The conflict arises when the state cannot guarantee that other officers are available. In such cases the right to conscientious objection has to give way to the right of the individuals to the abortion, assisted suicide or same-sex marriage they can legally claim. Indeed, as the experts say, the right to conscientious objection is not “unlimited.” In this respect the text of the EU experts refers to pharmacists who are unwilling to dispense drugs to which they are morally opposed, such as contraceptives, abortifacient pills or euthanasia kits: “The case-law of the European Court of Human Rights suggests that, where access to contraceptives is legal, women should not be deprived of such access because of the exercise, by health practitioners or pharmacologists, of their right to religious conscientious objection: under this case-law, a State may oblige pharmacologists to sell contraceptives, at least where women would otherwise not have access to contraceptives.”

In 2001 Nynke Eringa, a civil servant in the Dutch town of Leeuwarden was fired because she refused to perform gay marriages, recently legalized in the Netherlands. Though the civil servant had made her conscientious objection public, gay couples explicitly demanded to be married by her and not by other civil servants. When she continued to refuse the COC, a gay rights organisation, demanded – and obtained – her dismissal, although the town spokesman conceded that he “got the impression that COC had intentionally sent the homosexual couples to a civil servant whom they knew was a conscientious objector.”

In 2004 Eringa's dismissal was annulled because the town had made procedural errors when she was sacked. The authorities have since decided that conscientious objection can only be claimed by civil servants who were already in office before 2001, while those employed after the legalization of gay marriages do not have a right to refuse to marry gays. This means that access to jobs in the civil service which involve performing registry office marriages is effectively denied to religious people who refuse to participate in same-sex marriages. Similarly, in some Western European countries today the tendency is to effectively exclude Christians from medical professions by introducing requirements that force students to participate in abortions during their studies.
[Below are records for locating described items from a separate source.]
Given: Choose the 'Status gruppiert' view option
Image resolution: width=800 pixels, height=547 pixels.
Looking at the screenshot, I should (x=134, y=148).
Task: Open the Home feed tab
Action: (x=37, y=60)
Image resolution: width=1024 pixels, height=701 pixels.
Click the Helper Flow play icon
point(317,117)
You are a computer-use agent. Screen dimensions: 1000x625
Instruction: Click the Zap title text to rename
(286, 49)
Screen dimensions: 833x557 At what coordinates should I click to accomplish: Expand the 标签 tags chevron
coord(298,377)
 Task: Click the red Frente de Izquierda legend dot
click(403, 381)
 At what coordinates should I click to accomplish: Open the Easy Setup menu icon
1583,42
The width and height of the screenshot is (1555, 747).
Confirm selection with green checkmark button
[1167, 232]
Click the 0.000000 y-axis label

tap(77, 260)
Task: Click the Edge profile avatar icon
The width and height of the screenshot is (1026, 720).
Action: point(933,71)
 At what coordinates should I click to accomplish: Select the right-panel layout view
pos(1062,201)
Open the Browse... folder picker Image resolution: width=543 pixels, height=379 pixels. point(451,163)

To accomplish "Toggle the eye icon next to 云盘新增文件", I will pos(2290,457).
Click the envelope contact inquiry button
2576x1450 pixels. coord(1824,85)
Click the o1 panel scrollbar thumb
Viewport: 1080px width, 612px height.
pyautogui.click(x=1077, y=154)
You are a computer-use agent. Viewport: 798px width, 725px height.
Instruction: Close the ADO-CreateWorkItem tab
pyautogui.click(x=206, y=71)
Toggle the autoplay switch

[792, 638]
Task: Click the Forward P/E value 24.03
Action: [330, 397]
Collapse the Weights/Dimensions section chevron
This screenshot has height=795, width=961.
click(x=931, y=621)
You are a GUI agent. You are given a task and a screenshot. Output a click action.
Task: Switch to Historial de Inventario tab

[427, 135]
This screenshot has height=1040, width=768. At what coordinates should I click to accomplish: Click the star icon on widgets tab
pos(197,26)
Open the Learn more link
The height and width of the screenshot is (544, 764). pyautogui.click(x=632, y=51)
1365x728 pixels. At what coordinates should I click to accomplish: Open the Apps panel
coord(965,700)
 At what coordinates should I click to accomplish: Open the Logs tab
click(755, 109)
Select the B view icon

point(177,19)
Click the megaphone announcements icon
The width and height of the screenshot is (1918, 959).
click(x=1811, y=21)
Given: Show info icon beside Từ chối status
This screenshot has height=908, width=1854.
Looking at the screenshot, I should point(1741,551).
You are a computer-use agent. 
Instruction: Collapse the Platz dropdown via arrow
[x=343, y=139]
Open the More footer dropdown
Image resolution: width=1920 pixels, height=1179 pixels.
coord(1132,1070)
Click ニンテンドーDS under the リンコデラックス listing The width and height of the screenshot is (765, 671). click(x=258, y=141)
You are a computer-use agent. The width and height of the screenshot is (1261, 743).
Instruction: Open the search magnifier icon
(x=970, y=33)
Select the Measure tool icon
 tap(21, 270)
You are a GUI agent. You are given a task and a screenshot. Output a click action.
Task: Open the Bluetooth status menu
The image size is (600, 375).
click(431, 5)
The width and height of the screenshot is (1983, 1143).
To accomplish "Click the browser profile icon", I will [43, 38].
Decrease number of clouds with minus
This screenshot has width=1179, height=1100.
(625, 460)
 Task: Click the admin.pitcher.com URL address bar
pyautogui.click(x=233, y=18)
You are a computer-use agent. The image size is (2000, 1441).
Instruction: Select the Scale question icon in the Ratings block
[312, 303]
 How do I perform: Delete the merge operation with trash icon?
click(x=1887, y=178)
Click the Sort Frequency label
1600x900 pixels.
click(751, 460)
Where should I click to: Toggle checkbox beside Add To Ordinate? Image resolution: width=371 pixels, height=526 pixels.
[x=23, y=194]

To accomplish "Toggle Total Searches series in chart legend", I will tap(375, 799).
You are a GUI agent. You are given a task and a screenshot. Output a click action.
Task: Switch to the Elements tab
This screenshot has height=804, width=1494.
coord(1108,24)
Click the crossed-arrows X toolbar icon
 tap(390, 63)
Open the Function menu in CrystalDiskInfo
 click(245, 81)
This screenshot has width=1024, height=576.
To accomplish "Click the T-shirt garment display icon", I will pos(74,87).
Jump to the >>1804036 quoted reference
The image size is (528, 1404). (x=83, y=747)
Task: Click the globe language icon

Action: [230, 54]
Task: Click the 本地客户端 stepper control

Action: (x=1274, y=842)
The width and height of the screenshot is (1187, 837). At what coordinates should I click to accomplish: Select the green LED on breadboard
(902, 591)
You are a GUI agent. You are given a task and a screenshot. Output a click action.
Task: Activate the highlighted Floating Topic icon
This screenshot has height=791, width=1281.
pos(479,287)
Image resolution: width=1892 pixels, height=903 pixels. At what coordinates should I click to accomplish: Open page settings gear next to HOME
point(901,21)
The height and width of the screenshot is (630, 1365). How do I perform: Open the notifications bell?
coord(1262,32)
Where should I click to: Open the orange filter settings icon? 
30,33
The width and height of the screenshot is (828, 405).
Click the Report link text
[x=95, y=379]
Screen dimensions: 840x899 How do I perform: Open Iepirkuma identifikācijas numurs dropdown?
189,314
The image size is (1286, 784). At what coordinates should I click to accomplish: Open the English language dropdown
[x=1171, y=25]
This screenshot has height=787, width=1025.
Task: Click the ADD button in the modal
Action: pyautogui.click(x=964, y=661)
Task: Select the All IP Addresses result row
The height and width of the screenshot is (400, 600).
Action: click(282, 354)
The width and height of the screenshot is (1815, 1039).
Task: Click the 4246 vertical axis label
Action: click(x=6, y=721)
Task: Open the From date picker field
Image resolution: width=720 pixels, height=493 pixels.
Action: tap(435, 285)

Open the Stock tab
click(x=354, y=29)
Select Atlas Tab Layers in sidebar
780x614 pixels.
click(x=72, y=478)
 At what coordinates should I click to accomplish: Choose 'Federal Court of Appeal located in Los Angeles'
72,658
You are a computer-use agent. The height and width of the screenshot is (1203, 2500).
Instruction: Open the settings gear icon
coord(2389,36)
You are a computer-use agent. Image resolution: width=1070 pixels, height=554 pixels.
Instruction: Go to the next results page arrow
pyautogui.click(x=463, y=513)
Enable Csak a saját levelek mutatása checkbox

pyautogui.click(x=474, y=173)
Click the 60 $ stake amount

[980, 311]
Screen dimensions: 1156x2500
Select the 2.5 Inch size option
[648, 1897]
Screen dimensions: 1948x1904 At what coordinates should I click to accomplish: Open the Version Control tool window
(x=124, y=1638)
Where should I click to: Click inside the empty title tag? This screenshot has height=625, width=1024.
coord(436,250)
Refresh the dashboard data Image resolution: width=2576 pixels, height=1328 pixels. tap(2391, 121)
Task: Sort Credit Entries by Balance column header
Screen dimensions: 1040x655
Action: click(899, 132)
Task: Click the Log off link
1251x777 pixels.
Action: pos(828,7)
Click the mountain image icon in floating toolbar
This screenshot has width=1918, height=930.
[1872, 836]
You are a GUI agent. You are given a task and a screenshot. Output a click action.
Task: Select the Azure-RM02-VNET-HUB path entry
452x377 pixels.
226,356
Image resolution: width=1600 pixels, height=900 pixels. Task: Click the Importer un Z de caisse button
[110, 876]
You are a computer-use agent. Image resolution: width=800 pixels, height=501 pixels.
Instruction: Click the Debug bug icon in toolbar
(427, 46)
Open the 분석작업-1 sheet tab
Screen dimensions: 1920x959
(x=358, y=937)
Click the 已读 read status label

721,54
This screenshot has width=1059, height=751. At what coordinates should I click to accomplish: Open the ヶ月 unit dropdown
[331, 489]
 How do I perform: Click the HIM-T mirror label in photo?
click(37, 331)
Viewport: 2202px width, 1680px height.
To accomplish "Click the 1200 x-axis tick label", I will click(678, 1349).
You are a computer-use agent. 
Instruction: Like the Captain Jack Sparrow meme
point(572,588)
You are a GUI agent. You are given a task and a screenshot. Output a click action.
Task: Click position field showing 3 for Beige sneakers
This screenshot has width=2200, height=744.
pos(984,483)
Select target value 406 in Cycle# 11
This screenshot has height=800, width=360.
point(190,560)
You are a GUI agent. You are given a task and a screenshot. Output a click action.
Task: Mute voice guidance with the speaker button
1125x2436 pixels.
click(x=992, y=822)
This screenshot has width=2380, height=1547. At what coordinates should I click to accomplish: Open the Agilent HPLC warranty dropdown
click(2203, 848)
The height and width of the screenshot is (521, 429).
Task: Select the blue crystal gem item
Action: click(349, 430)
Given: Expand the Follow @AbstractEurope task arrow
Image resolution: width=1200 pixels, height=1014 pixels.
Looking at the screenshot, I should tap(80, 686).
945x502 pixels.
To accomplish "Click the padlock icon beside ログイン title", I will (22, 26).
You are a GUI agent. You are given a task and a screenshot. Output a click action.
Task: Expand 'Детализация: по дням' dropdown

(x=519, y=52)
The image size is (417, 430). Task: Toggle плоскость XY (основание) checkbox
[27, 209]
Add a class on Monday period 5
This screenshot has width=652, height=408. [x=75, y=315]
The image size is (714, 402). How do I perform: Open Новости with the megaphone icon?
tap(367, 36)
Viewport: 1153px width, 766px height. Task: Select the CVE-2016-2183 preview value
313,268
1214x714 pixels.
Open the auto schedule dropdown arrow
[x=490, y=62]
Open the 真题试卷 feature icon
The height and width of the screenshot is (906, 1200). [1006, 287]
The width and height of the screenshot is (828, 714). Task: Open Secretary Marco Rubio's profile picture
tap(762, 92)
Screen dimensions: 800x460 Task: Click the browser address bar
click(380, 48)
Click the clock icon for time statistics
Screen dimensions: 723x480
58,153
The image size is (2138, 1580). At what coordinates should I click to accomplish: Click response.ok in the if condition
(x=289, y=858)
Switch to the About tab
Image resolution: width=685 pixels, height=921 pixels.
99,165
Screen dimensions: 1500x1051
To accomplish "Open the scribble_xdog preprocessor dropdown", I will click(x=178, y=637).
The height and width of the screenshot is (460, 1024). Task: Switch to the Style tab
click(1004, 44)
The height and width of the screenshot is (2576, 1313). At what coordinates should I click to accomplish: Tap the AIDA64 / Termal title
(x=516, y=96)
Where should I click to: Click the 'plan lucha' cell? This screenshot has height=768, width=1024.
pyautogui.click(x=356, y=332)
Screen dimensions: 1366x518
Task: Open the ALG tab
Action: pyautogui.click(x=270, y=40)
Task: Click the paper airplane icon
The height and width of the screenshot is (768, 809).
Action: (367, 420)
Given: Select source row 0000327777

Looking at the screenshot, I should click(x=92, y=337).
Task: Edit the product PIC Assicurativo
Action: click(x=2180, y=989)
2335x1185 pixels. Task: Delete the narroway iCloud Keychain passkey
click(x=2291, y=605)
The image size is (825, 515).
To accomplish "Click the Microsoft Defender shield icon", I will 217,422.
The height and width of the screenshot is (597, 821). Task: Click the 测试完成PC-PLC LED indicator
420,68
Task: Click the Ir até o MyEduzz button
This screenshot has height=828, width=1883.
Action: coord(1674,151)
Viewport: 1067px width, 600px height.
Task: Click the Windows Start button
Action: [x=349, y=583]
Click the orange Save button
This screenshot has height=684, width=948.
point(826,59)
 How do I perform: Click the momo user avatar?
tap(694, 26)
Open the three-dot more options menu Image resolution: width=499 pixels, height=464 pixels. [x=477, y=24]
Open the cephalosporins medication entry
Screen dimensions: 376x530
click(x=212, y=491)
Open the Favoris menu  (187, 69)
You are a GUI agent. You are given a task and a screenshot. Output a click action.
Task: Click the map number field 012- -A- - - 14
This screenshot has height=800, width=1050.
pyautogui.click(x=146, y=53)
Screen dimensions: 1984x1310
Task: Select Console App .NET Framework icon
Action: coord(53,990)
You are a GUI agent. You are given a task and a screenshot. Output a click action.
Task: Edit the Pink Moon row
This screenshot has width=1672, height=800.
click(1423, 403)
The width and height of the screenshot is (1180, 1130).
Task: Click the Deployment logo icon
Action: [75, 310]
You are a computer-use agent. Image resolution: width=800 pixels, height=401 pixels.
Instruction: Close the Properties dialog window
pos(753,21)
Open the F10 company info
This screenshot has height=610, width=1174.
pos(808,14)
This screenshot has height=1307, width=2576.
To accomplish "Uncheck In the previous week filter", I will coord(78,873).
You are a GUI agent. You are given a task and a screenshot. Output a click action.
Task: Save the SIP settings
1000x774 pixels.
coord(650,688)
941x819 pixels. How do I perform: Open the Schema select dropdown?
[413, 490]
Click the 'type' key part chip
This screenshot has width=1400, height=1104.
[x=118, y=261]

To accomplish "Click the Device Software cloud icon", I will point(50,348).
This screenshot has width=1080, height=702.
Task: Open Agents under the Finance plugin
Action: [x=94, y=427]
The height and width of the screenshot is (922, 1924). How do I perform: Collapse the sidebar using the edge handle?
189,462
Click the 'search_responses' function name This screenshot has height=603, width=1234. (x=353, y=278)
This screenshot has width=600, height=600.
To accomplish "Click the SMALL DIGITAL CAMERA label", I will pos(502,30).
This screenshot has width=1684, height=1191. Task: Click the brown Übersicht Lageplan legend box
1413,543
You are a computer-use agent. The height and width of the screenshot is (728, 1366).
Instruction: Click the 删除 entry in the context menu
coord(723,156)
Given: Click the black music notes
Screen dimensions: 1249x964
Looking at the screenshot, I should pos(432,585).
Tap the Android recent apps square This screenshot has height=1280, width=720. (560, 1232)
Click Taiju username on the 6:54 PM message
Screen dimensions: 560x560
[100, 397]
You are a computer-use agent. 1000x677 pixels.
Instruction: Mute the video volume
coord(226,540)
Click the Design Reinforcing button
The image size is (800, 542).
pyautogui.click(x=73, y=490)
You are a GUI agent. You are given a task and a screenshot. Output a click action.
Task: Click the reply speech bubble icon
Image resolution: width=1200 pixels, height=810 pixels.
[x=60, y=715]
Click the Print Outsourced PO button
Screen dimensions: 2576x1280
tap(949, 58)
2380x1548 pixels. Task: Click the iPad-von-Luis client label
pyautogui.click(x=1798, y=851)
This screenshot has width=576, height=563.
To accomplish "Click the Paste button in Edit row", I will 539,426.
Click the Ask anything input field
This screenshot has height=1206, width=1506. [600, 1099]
Last October, Xavier Desmet, a notary from antwerp, was threatened with a court case by the Belgian government's Centre for Equal Opportunities and Opposition to Racism (CEOOR) because he had conscientious objections to validating a marriage contract for a gay couple. The CEOOR warned the Federation of Notaries that it can ask the court to impose a penalty for every gay couple the notary turns down. There are dozens of antwerp notaries willing to assist gay couples. However, if Desmet ever gets convicted, homosexuals can intentionally ruin him by choosing him to validate their marriage contract. Has Europe again reached the point where it is forbidden to have a conscience? Under the Nazis having a conscience was not allowed either.